> _YOUR TASK_
Leaving out the pictures, copy each record below exactly.

(Dataset entries)
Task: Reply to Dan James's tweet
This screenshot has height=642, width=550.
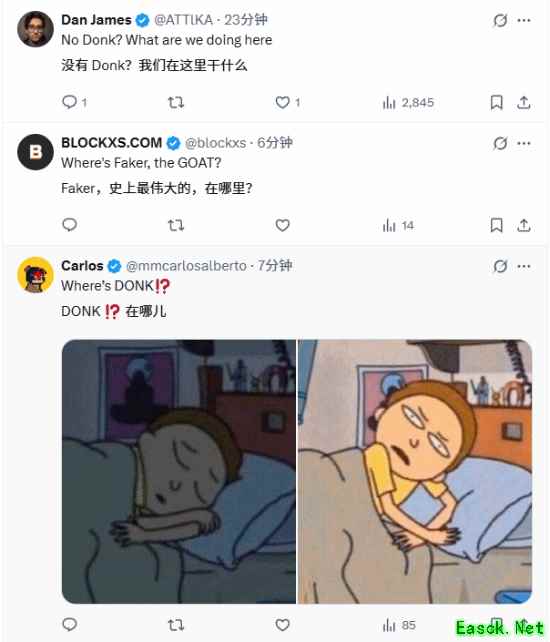Action: point(69,102)
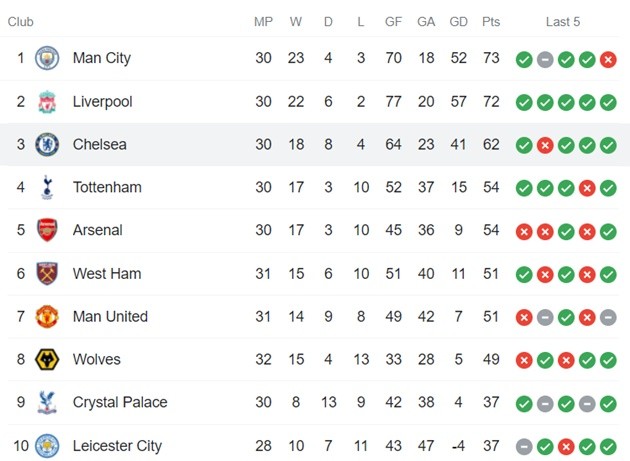Click the Pts column header
The image size is (630, 461).
click(x=491, y=21)
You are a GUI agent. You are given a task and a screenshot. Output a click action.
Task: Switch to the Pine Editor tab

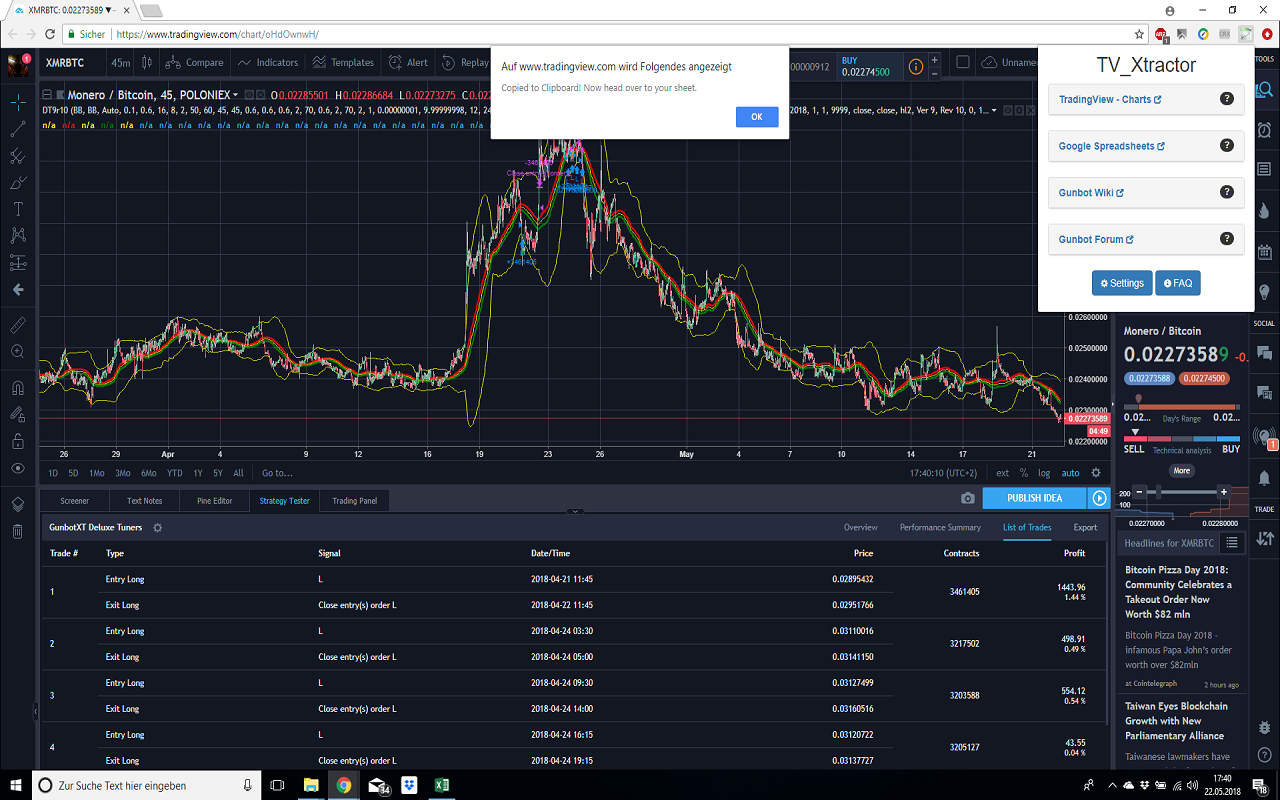(x=214, y=500)
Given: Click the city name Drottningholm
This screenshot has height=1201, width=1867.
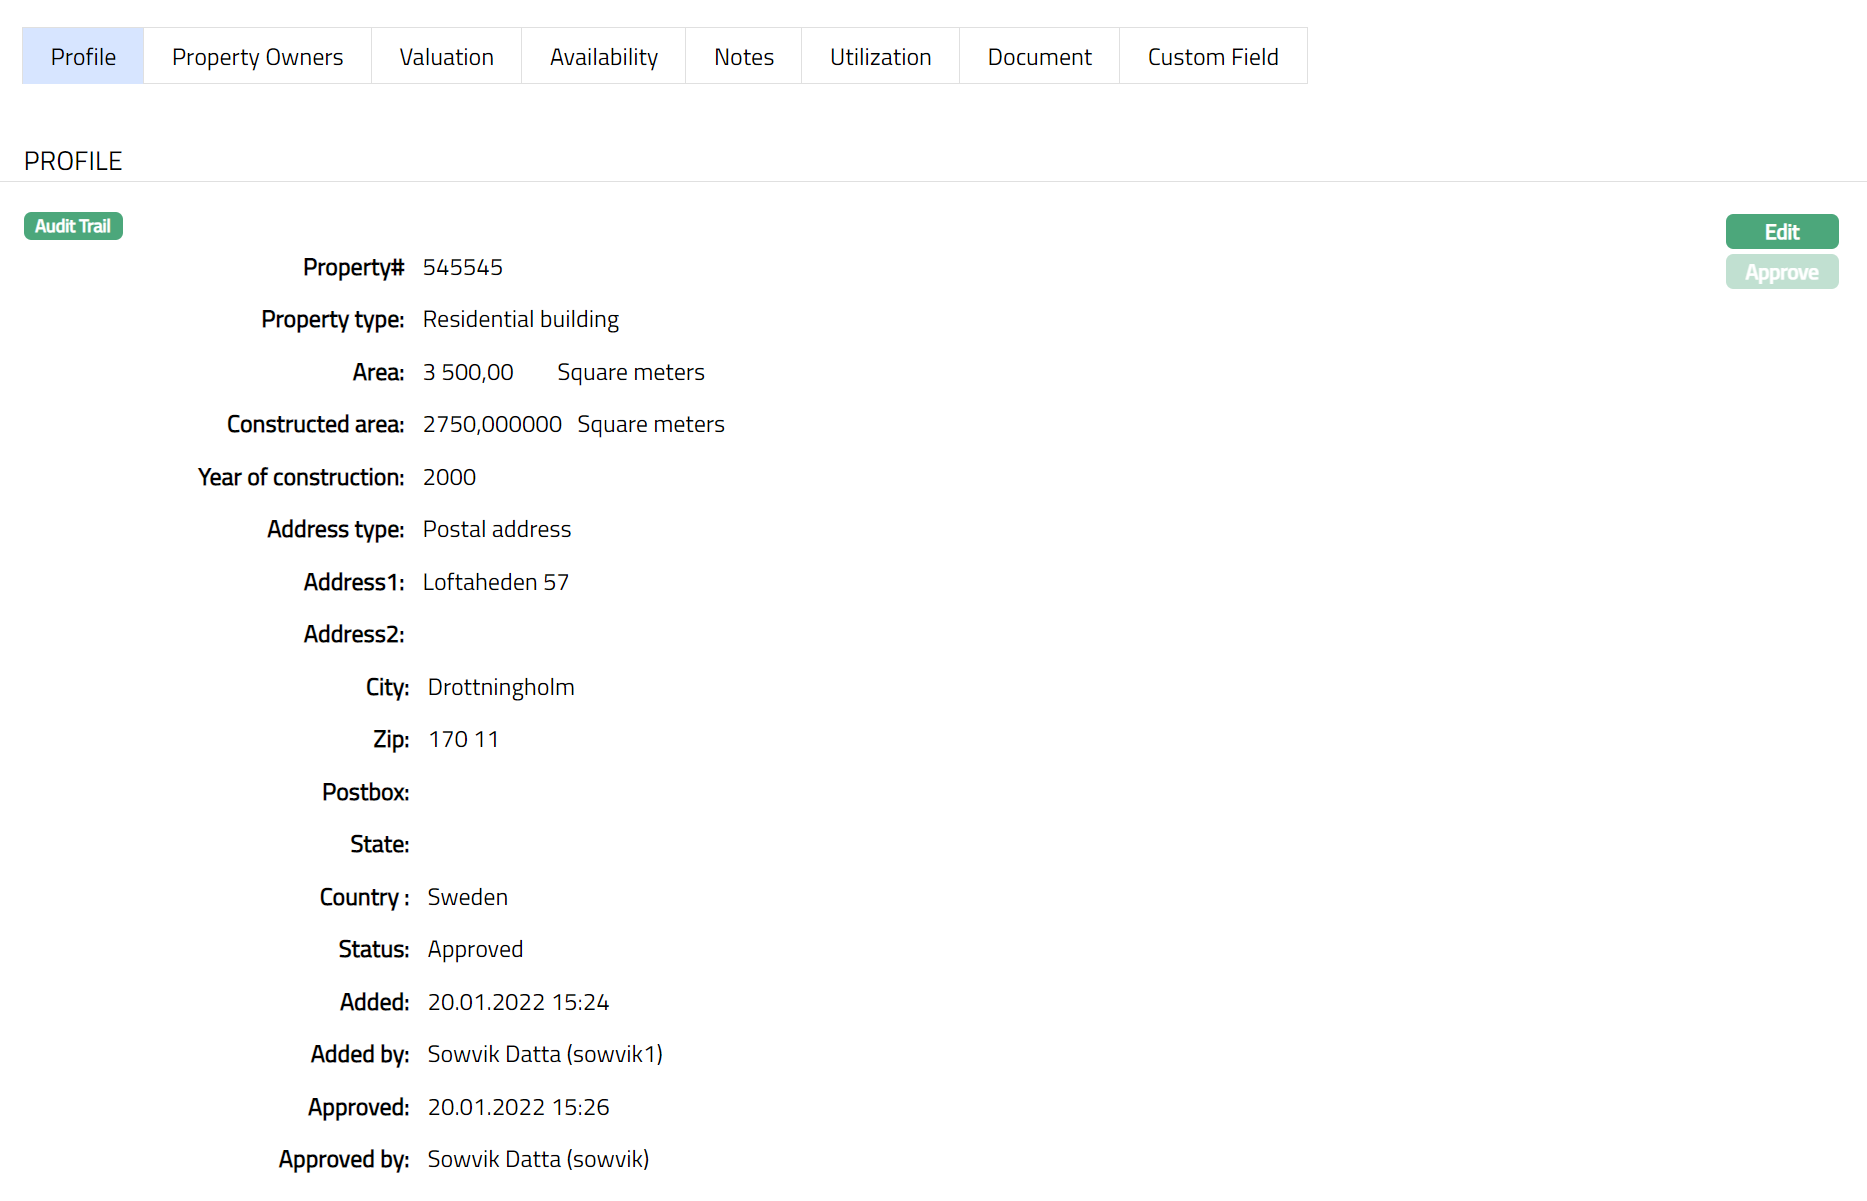Looking at the screenshot, I should 500,687.
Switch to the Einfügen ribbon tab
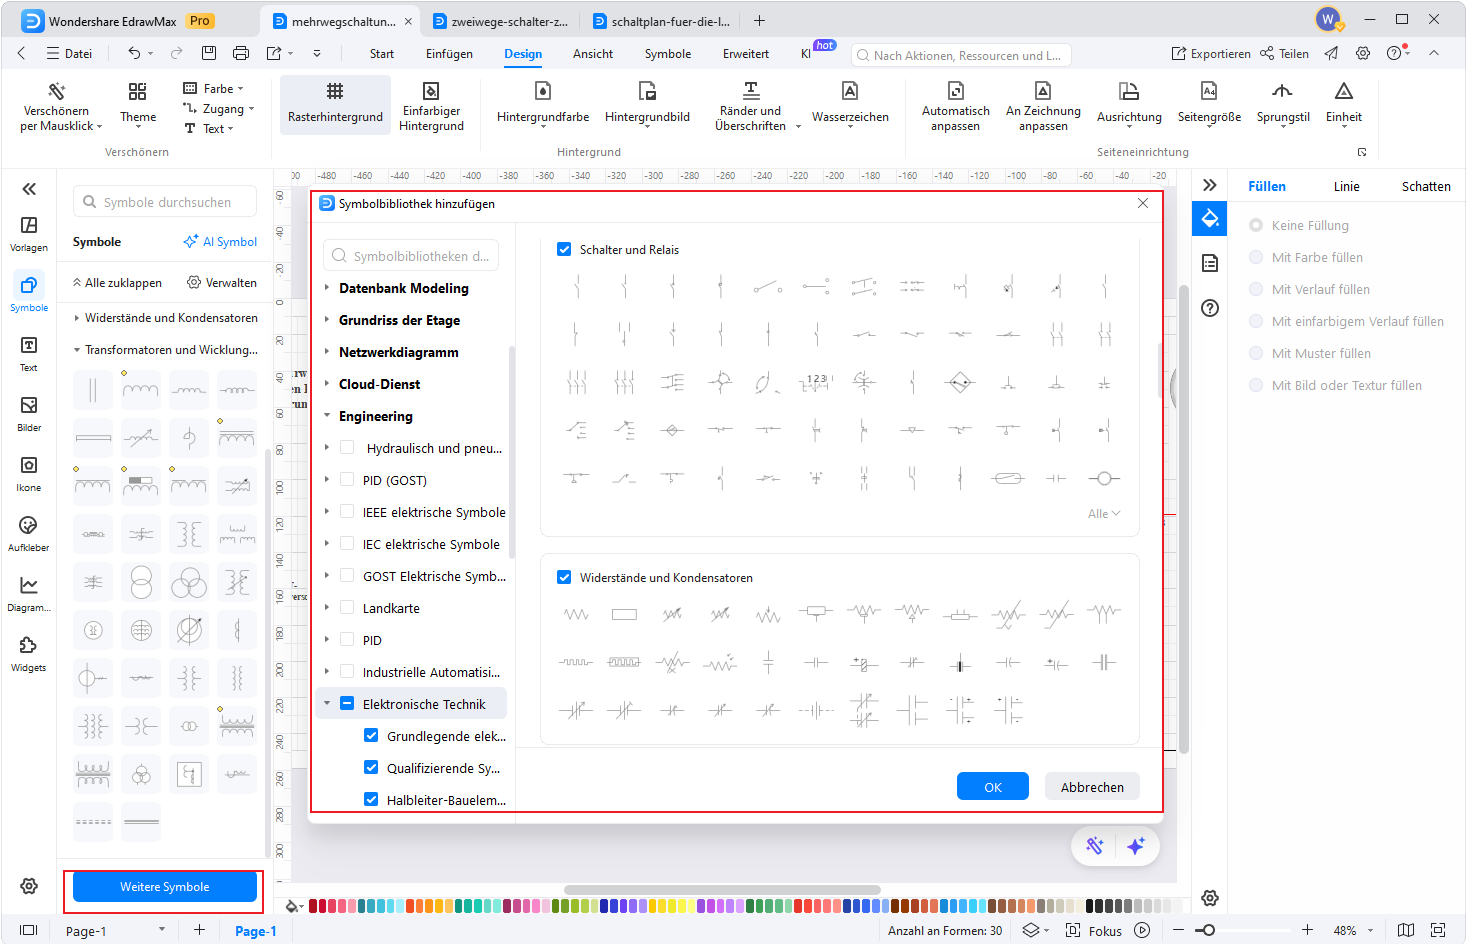 click(449, 54)
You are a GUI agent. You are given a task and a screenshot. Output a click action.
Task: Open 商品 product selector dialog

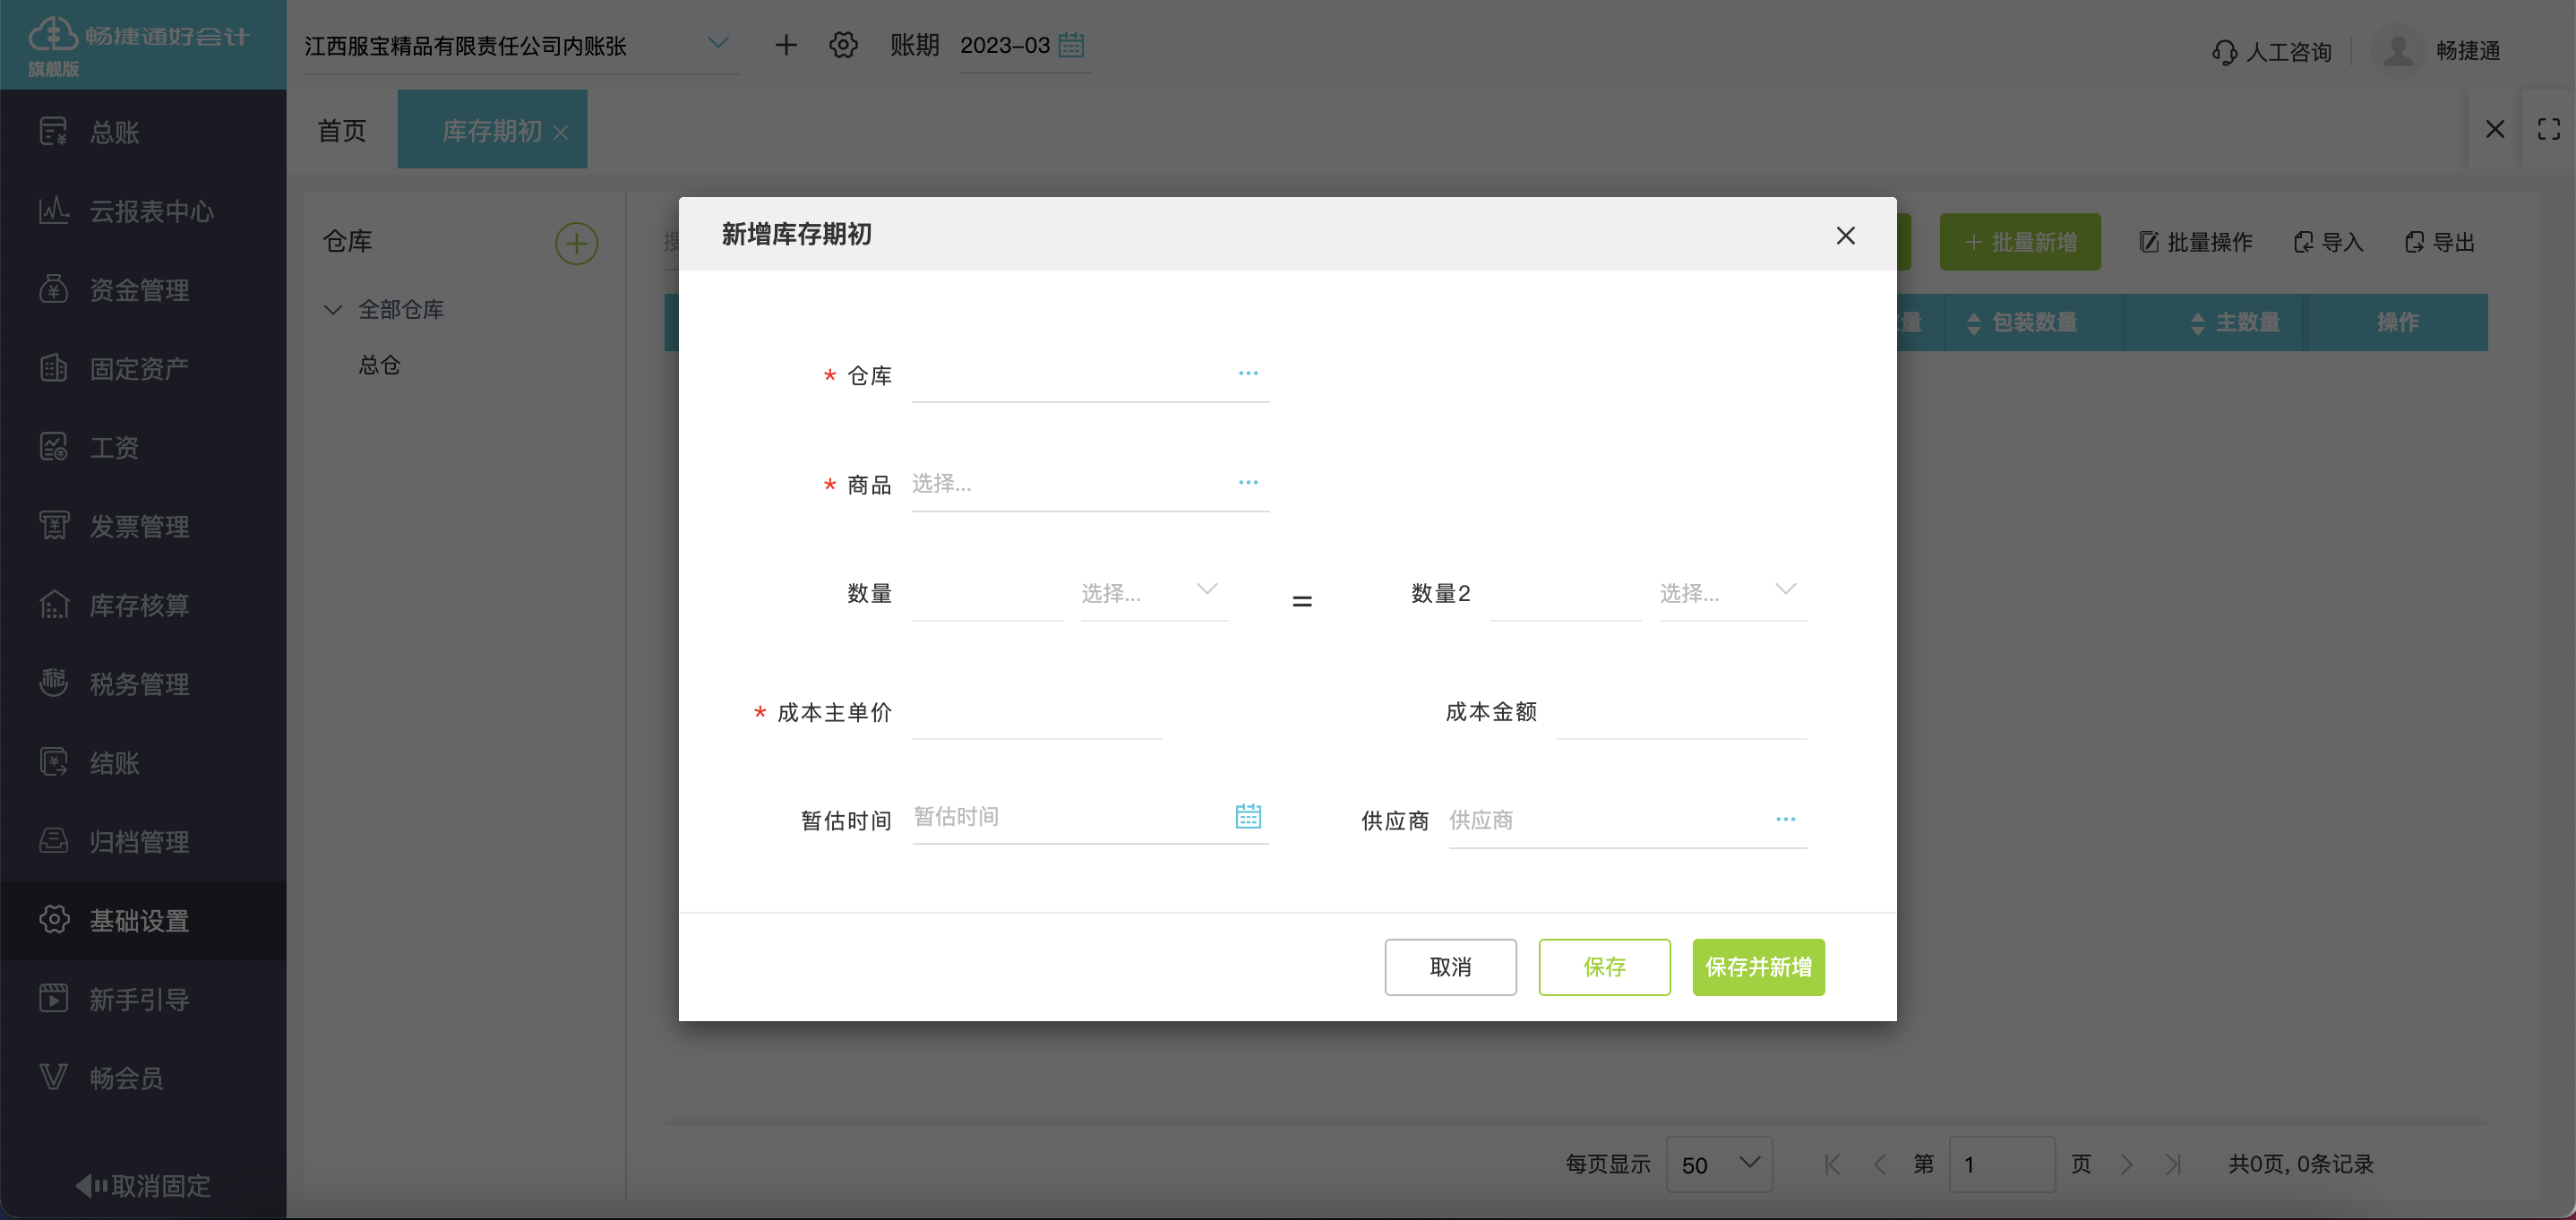(x=1252, y=481)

> _SOLUTION FOR THIS TASK_
Task: Reply to Dan James's tweet
This screenshot has height=642, width=550.
Action: point(69,102)
Click the Pts column header
The image size is (630, 461).
click(x=491, y=21)
You are a GUI agent. You are given a task and a screenshot. Output a click action.
Task: Switch to the Pine Editor tab

(x=214, y=500)
Given: Click the city name Drottningholm
This screenshot has height=1201, width=1867.
Looking at the screenshot, I should 500,687.
Switch to the Einfügen ribbon tab
 click(449, 54)
You are a GUI agent. You are given a task and a screenshot. Output a click action.
Task: Open 商品 product selector dialog

(x=1252, y=481)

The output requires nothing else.